6. Run against real data
Everything is now in place to update the code and run the project against real data. Open the project in your favourite Python IDE. For example, PyCharm or VS Code.
6.1. Update the code
In this section, we will update the code to:
- Export the data from the public OpenAQ dataset
- Transform the data by adding a datestamp column and filter on Belgium data
- Load the data into S3 and register it in the Glue catalog
Open the app.py
file and replace it with the content below.
Don't forget to replace PROJECT_NAME with your project name and GLUE_DATABASE with the name of the Glue database created in the previous step.

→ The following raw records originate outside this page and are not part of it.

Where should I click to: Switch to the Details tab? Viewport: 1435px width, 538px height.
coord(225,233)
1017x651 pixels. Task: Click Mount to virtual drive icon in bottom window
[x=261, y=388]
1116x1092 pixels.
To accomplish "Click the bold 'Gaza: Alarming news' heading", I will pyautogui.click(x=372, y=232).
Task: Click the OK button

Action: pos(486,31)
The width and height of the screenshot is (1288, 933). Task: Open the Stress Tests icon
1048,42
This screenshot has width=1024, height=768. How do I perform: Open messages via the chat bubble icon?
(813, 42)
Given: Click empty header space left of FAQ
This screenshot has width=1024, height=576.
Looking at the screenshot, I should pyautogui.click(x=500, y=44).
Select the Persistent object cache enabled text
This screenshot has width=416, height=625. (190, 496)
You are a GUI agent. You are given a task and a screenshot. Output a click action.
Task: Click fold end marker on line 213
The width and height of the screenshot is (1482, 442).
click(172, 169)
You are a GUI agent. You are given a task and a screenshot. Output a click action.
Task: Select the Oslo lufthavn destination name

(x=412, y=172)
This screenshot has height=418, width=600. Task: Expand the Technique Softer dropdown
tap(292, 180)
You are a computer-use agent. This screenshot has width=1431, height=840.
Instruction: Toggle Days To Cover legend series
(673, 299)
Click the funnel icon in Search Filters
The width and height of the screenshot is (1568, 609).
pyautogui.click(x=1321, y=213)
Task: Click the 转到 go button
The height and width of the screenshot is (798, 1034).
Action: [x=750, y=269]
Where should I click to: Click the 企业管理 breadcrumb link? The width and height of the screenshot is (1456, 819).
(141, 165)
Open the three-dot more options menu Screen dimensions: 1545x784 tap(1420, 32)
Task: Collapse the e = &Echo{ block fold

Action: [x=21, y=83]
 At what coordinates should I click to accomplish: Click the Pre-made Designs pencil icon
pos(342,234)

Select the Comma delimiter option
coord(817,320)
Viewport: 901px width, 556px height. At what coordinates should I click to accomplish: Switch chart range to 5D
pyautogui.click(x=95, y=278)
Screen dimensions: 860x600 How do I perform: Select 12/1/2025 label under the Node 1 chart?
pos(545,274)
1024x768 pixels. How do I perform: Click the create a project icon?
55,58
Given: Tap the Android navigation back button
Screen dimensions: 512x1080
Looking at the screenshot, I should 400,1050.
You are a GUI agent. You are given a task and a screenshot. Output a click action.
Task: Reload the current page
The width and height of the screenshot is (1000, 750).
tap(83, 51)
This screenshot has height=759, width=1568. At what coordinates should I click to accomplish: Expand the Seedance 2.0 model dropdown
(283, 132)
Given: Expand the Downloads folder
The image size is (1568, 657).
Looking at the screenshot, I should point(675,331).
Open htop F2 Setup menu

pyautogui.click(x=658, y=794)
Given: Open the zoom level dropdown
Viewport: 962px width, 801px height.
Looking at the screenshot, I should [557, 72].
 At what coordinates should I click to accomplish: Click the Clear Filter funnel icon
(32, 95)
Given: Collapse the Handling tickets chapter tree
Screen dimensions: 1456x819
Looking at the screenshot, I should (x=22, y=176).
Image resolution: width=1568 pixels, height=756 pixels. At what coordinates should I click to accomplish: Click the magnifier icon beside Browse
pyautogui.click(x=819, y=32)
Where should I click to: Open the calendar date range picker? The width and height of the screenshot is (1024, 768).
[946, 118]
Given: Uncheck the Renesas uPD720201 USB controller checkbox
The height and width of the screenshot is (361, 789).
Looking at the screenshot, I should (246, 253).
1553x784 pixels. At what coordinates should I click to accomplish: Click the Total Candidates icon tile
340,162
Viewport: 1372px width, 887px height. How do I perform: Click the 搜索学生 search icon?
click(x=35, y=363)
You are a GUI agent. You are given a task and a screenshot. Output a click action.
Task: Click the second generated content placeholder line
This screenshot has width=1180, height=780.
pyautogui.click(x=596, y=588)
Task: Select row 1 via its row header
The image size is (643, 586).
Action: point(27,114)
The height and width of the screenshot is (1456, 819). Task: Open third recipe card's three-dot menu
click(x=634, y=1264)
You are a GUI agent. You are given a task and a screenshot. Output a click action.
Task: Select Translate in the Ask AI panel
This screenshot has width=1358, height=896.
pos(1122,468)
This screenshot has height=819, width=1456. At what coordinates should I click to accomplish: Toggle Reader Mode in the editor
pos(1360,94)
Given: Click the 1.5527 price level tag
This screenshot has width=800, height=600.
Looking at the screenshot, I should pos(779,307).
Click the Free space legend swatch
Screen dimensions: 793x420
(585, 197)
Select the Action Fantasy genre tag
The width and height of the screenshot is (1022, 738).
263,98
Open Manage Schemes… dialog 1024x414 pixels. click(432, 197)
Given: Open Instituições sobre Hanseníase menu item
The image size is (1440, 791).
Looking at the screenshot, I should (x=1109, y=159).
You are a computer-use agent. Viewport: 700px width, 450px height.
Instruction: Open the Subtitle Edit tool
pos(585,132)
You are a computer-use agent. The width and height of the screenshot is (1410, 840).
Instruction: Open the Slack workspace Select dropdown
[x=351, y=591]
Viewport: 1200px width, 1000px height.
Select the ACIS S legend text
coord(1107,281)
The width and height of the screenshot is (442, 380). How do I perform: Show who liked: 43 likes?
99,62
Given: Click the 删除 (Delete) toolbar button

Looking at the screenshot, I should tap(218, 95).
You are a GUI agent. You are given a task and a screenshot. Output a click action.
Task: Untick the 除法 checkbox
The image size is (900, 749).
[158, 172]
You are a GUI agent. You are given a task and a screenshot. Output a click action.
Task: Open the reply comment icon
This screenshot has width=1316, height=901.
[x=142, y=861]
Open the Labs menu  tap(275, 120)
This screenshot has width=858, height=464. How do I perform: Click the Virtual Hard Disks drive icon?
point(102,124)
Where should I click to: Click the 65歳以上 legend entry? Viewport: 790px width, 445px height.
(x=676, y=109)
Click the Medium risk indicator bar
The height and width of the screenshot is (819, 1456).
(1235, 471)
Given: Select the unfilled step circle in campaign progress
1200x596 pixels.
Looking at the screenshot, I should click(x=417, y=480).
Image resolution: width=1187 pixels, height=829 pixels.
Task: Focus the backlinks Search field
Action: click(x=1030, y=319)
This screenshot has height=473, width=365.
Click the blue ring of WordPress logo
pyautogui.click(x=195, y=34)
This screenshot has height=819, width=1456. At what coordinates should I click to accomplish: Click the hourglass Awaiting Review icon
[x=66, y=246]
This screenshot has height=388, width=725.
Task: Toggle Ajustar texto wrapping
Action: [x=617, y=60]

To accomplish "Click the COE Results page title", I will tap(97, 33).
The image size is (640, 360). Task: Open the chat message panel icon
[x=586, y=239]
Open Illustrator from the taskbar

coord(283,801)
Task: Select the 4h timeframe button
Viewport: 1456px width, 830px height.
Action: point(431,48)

If you specified a GLUE_DATABASE with another name than default
,
you should make sure the default
database also exists otherwise Spark will try to create it,
but will not have the necessary permissions based on the created IAM role.
import argparse
from pyspark.sql import SparkSession
from pyspark.sql.dataframe import DataFrame
from PROJECT_NAME.common.spark import ClosableSparkSession, SparkLogger
from PROJECT_NAME.transformations.shared import add_ds, filter_by_country
def main():
parser = argparse.ArgumentParser(description="PROJECT_NAME")
parser.add_argument(
"-d", "--date", dest="date", help="date in format YYYY-mm-dd", required=True
)
parser.add_argument(
"-e", "--env", dest="env", help="environment we are executing in", required=True
)
args = parser.parse_args()
with ClosableSparkSession("PROJECT_NAME") as session:
run(session, args.env, args.date)
def run(spark: SparkSession, environment: str, date: str):
"""Main ETL script definition.
:return: None
"""
# execute ETL pipeline
logger = SparkLogger(spark)
logger.info(f"Executing job for {environment} on {date}")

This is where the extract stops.